Questões de estudo |
A. Segundo o texto de leitura, o que Márcia X. despeja sobre si mesma em “Pancake”?
B. Indique se cada afirmação a seguir está de acordo com o texto de leitura, respondendo sim ou não e citando literalmente as palavras do texto que decidem a questão.
(i) Em “Ação de Graças”, a artista aparece com galinhas mortas cobertas de pérolas presas aos pés.
(ii) Todas as obras de Rosângela Rennó têm caráter feminista.
(iii) “Pancake” faz referência à maquiagem feminina.

Texto de leitura |

************

A autora do estudo lembra que Márcia X. aborda outras obsessões femininas, como a culinária e os cuidados do lar, envoltas em um aspecto de transe ritualístico. Em “Ação de Graças”, a artista está deitada em posição ginecológica, com galinhas mortas cobertas de pérolas atadas aos seus pés. “Se é o frango depenado que faz parte do cotidiano da mulher tradicional na cozinha, a artista transforma aquela imagem. Ela disse que se inspirou no hábito de se calçar pantufas de coelhinho, que achava muito estranho”.

Márcia X. conseguiu um efeito marcante em “Pancake”, ao despejar latões de leite condensado sobre si, deformando a própria imagem, para em seguida cobrir-se de confeitos coloridos. “Para o público, é uma imagem ao mesmo tempo fascinante e asquerosa – do doce que todos disputam na festa infantil e do excesso de melado que repugna. ‘Pancake’ remete à maquiagem feminina, feita para embelezar, mas que quando passa do limite, deforma”.

Obra da série Cicatriz (1966-2003), de Rosângela Rennó: imagens resgatadas no Museu Penitenciário do CarandiruIdentidades cristalizadas

Rosângla Rennó é a artista que permaneceu mais incógnita diante das análises de Luana Saturnino, por não se deixar prender pelo eixo central da sexualidade. “Sua crítica envolve a idéia de identidades fixas e como a fotografia opera na cristalização das identidades. É uma artista que faz leituras muito afeitas com o feminismo, embora nem todas as obras tenham este caráter”.

************

Os dados |
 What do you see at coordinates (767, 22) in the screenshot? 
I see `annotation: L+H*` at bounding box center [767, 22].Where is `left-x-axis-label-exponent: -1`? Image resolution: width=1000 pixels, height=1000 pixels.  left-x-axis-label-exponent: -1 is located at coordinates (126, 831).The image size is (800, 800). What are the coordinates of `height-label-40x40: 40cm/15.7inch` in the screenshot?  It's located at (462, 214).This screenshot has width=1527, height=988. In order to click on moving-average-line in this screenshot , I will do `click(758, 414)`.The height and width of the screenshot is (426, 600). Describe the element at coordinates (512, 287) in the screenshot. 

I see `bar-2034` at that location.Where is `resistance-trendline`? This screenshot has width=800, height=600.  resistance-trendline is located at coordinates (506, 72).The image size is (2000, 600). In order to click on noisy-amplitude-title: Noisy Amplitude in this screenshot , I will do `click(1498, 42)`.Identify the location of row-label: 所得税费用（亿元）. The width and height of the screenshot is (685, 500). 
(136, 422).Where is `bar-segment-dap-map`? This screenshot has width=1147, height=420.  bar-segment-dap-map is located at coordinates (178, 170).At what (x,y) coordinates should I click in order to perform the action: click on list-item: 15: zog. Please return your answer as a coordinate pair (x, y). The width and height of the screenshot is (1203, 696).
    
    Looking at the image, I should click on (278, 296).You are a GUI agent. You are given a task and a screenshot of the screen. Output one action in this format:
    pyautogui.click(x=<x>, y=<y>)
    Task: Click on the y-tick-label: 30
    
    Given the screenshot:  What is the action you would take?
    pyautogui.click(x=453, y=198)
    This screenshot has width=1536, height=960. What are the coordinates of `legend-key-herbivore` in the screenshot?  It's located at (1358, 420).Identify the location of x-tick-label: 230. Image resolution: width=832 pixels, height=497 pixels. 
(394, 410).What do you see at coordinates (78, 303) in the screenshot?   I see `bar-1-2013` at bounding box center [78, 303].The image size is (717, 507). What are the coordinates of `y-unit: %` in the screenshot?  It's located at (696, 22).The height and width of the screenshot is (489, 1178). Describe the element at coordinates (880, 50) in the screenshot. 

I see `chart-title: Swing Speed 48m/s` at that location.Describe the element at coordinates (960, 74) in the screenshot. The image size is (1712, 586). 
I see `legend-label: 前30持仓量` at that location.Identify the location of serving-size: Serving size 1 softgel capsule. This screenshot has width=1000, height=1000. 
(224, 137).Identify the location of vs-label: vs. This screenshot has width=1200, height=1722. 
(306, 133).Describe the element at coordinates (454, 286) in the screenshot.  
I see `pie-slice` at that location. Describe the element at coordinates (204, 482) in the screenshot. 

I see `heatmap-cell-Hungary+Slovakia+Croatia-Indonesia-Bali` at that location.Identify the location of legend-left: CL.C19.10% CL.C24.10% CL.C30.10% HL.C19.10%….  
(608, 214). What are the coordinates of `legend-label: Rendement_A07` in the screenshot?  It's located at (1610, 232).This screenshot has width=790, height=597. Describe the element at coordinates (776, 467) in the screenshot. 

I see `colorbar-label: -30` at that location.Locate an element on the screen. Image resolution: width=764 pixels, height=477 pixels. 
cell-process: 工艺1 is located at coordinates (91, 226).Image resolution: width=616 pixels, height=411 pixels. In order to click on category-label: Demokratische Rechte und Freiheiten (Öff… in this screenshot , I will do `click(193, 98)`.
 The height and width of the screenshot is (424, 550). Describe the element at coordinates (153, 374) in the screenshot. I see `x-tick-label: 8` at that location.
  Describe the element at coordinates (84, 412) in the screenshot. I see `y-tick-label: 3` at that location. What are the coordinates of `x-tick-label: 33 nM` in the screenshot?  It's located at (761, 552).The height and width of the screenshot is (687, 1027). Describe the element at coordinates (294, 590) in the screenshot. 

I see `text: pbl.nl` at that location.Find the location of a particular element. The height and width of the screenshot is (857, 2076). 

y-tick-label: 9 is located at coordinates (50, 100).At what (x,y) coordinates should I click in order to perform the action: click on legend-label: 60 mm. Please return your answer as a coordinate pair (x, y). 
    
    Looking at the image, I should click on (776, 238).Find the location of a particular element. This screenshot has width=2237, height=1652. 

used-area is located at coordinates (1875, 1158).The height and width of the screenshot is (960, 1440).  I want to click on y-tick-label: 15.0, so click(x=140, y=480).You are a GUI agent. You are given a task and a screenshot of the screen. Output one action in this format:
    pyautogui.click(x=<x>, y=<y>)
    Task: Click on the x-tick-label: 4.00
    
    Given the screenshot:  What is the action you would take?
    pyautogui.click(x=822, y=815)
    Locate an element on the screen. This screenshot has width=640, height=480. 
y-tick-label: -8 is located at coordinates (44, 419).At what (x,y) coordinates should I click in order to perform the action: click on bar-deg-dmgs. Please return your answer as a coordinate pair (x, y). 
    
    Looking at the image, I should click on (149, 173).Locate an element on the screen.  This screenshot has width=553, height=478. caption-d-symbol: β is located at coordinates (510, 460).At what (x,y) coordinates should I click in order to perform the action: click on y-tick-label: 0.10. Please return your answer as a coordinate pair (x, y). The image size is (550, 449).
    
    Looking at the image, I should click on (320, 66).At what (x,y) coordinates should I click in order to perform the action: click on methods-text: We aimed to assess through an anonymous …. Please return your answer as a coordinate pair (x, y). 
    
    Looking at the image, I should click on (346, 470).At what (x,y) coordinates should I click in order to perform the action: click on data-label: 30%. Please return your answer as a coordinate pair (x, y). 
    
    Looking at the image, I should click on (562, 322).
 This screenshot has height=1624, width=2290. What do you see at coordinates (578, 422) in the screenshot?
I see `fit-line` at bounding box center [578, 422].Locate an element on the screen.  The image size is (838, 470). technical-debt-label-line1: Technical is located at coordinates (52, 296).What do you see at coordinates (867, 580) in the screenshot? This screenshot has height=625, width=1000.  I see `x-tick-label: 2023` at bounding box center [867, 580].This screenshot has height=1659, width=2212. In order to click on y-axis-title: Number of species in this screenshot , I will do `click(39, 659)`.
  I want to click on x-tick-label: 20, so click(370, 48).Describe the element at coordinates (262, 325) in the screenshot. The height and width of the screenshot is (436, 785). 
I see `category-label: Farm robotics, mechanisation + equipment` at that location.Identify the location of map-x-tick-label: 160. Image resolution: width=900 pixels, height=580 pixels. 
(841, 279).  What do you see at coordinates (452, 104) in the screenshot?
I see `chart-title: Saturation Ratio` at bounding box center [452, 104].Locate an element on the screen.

************

Tarefas resolvidas |
A. Latões de leite condensado.

B.
(i) Sim: “com galinhas mortas cobertas de pérolas atadas aos seus pés”.
(ii) Não: “embora nem todas as obras tenham este caráter”.
(iii) Sim: “‘Pancake’ remete à maquiagem feminina”.